Stored items:
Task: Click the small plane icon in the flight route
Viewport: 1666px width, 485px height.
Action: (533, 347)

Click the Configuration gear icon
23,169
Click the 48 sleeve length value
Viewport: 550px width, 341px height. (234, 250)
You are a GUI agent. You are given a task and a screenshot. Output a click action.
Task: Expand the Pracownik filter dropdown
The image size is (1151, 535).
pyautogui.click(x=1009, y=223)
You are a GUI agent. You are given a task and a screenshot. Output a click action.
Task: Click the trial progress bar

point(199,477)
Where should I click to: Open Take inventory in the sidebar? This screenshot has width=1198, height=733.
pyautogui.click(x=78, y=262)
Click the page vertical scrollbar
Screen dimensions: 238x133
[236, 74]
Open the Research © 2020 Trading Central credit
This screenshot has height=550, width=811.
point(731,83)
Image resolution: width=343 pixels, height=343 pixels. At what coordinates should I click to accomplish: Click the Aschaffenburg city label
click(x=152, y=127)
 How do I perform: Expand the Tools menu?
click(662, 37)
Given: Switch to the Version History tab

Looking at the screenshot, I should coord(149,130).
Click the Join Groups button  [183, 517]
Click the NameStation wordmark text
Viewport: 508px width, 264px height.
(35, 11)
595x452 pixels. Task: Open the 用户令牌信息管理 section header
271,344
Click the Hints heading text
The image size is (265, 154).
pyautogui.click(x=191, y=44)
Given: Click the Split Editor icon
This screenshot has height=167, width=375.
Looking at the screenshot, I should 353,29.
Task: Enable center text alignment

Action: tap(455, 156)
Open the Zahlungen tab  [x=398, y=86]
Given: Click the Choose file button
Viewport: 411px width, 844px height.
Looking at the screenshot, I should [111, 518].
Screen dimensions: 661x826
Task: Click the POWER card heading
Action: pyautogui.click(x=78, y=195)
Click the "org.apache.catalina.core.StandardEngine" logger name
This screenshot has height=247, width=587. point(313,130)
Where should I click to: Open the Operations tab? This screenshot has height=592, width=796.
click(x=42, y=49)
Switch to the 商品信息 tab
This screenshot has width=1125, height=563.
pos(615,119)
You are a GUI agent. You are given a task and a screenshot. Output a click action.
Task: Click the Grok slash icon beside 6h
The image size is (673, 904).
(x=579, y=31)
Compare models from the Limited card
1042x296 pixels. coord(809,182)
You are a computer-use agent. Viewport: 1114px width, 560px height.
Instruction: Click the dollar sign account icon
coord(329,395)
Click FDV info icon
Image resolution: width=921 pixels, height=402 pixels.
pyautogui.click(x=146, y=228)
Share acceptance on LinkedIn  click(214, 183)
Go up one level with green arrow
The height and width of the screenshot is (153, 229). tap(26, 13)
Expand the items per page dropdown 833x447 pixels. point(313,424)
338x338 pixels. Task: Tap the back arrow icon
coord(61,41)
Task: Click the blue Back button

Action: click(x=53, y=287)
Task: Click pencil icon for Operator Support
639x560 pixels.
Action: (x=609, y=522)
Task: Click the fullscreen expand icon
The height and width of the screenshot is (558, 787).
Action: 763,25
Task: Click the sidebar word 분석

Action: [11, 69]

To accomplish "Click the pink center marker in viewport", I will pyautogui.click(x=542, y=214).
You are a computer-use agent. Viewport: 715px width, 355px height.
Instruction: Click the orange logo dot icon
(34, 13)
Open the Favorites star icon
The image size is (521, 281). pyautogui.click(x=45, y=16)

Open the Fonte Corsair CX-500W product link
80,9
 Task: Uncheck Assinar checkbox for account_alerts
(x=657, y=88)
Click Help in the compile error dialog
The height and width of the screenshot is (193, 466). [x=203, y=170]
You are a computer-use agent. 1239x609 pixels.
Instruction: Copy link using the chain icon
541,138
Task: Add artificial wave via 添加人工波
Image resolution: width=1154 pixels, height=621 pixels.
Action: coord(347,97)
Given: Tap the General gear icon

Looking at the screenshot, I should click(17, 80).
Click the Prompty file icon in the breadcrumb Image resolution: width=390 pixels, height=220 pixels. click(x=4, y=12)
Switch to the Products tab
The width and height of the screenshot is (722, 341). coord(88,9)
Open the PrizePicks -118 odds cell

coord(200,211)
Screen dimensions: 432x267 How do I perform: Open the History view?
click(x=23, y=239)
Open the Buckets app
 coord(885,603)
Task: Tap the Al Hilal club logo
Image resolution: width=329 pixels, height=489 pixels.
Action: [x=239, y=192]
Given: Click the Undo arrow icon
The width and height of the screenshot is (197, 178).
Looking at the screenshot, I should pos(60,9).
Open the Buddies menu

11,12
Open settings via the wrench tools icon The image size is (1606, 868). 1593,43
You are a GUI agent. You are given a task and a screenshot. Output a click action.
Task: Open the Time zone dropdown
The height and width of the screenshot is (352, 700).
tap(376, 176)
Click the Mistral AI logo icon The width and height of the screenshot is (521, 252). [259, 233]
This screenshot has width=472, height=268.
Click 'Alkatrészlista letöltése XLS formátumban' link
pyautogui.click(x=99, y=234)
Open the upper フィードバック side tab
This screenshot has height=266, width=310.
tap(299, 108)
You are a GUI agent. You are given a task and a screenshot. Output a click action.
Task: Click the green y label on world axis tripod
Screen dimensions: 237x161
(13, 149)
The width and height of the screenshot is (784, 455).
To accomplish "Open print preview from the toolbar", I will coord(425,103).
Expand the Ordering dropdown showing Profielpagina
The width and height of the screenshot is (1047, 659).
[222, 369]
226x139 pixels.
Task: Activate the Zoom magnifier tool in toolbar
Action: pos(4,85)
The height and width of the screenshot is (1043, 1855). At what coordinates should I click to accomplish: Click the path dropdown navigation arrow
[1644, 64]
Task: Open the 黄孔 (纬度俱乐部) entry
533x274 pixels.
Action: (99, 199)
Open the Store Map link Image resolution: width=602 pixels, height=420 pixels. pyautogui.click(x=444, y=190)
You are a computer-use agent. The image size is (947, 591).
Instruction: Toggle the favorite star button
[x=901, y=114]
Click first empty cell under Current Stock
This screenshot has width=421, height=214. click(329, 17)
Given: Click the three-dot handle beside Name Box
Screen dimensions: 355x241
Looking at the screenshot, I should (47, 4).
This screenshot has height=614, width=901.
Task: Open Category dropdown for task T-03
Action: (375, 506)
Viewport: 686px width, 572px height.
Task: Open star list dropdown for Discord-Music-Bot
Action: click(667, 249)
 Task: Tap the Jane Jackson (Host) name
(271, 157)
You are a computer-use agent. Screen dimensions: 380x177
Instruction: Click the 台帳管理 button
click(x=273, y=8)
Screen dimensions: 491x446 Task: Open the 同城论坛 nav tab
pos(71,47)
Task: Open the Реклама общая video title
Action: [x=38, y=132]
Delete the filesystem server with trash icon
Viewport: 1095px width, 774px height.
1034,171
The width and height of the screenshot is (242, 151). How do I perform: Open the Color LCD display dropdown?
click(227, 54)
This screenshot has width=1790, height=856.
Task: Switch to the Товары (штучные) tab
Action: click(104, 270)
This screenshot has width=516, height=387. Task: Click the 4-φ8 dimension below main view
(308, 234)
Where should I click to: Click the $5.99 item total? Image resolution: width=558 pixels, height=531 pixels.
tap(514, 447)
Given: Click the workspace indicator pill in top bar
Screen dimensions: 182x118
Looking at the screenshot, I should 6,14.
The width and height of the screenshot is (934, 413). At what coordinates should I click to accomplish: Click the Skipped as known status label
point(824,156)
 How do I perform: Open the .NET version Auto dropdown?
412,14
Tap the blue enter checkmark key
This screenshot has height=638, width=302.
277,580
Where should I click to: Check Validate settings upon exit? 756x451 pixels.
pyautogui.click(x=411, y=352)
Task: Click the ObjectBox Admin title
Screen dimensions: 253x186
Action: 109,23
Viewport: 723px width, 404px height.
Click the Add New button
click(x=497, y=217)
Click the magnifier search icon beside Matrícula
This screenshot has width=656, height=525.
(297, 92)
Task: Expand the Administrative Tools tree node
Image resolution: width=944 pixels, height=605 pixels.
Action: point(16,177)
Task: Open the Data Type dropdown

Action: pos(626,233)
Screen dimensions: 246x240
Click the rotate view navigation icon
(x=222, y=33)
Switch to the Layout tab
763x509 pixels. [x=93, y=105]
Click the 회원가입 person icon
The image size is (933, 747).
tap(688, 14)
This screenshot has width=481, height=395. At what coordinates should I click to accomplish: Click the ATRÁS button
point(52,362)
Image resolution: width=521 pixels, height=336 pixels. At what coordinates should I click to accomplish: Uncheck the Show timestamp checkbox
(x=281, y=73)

## Task to carry out:
Take the stretch of lines above from the one containing "Share acceptance on" through the one containing "You are a computer-use agent. 1239x609" and repeat it exactly, adding no other line.

## Task answer:
Share acceptance on LinkedIn  click(214, 183)
Go up one level with green arrow
The height and width of the screenshot is (153, 229). tap(26, 13)
Expand the items per page dropdown 833x447 pixels. point(313,424)
338x338 pixels. Task: Tap the back arrow icon
coord(61,41)
Task: Click the blue Back button

Action: click(x=53, y=287)
Task: Click pencil icon for Operator Support
639x560 pixels.
Action: (x=609, y=522)
Task: Click the fullscreen expand icon
The height and width of the screenshot is (558, 787).
Action: 763,25
Task: Click the sidebar word 분석

Action: [11, 69]

To accomplish "Click the pink center marker in viewport", I will pyautogui.click(x=542, y=214).
You are a computer-use agent. Viewport: 715px width, 355px height.
Instruction: Click the orange logo dot icon
(34, 13)
Open the Favorites star icon
The image size is (521, 281). pyautogui.click(x=45, y=16)

Open the Fonte Corsair CX-500W product link
80,9
 Task: Uncheck Assinar checkbox for account_alerts
(x=657, y=88)
Click Help in the compile error dialog
The height and width of the screenshot is (193, 466). [x=203, y=170]
You are a computer-use agent. 1239x609 pixels.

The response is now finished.